Tai chi for anxiety and depression
Three months of regular tai chi practice reduces anxiety and depression symptoms with effect sizes comparable to conventional exercise.
Why it works
Tai chi combines several independently anxiety-reducing mechanisms: slow breathing increases HRV and parasympathetic tone; sustained attention on movement interrupts rumination; moderate physical exertion promotes BDNF release and endorphin secretion; and the social and practice structure provides behavioral activation (a key anti-depression lever). The combination means tai chi reaches different anxiety pathways than either exercise or meditation alone.
How to do it
- Practice tai chi at least 3 times per week for a minimum of 12 weeks to accumulate the effect.
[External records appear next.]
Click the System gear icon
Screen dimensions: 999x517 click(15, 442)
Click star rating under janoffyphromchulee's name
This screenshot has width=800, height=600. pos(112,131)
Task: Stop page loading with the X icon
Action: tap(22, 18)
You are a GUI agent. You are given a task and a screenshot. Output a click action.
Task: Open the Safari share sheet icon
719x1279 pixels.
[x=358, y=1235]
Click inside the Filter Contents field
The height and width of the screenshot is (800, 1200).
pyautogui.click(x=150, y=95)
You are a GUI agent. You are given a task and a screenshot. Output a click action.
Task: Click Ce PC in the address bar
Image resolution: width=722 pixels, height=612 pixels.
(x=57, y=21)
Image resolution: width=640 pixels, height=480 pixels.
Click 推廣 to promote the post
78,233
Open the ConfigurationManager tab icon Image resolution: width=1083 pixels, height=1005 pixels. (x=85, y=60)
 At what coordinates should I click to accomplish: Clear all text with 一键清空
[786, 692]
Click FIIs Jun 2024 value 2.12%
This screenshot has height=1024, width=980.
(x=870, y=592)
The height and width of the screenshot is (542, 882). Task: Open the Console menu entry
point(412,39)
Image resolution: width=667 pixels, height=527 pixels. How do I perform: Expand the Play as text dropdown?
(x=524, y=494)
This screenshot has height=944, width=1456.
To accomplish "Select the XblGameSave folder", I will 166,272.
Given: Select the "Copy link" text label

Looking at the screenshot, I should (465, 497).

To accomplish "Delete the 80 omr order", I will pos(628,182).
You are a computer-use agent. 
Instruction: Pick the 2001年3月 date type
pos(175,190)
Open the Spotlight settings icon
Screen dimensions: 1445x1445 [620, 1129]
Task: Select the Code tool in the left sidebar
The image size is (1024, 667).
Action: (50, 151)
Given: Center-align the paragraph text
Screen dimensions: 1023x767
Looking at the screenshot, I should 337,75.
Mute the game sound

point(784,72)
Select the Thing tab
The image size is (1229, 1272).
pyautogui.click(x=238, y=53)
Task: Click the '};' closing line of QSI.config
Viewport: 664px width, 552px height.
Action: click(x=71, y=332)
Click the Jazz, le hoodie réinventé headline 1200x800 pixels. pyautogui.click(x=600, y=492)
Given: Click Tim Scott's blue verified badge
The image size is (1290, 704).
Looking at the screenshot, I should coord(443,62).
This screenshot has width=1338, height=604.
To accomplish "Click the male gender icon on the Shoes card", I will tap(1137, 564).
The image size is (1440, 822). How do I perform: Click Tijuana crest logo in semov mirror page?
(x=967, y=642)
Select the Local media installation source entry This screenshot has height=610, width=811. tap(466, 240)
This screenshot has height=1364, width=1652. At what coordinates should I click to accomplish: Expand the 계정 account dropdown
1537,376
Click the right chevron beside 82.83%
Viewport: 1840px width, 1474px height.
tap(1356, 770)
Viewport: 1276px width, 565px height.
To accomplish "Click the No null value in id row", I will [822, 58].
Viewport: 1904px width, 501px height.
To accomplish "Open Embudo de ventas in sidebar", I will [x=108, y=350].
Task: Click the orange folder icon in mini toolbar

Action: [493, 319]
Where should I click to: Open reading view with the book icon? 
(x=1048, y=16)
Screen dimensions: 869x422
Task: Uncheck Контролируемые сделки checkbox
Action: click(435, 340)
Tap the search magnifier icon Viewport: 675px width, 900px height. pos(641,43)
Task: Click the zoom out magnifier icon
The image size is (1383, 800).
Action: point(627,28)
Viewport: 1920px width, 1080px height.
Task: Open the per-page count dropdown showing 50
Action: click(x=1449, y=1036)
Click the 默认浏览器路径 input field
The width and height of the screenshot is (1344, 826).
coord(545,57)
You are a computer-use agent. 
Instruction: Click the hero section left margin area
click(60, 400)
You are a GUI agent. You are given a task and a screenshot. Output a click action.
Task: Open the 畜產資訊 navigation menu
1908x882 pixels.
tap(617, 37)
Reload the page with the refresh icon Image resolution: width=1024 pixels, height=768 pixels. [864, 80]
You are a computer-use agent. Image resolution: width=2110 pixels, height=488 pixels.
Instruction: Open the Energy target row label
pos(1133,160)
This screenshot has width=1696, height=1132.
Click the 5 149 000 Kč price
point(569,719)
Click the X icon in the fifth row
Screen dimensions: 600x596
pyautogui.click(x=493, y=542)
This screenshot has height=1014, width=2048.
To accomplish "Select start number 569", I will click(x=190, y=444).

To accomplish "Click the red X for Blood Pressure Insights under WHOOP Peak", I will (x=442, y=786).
- Use a structured series rather than ad hoc movements — the sequence and repetition are part of the protocol.
- Join a class if possible — the social component adds benefit beyond individual practice.
- Track mood and anxiety weekly with a simple 0–10 self-rating to detect change over time.
Evidence
Meta-analyses of RCTs consistently find tai chi reduces anxiety and depressive symptoms in adults, with effect sizes in the small-to-moderate range (comparable to conventional exercise interventions). (rct)
Effect sizes vary by population and control condition; tai chi is a useful adjunct but not a standalone treatment for clinical anxiety or depression.
Sources
- Wang et al. (2014), tai chi on psychological well-being: systematic review and meta-analysis, BMC Complementary and Alternative Medicine
Common mistake
Starting tai chi during a high-stress period and abandoning it quickly when it does not provide immediate relief — the anxiety benefit accrues over weeks, not sessions.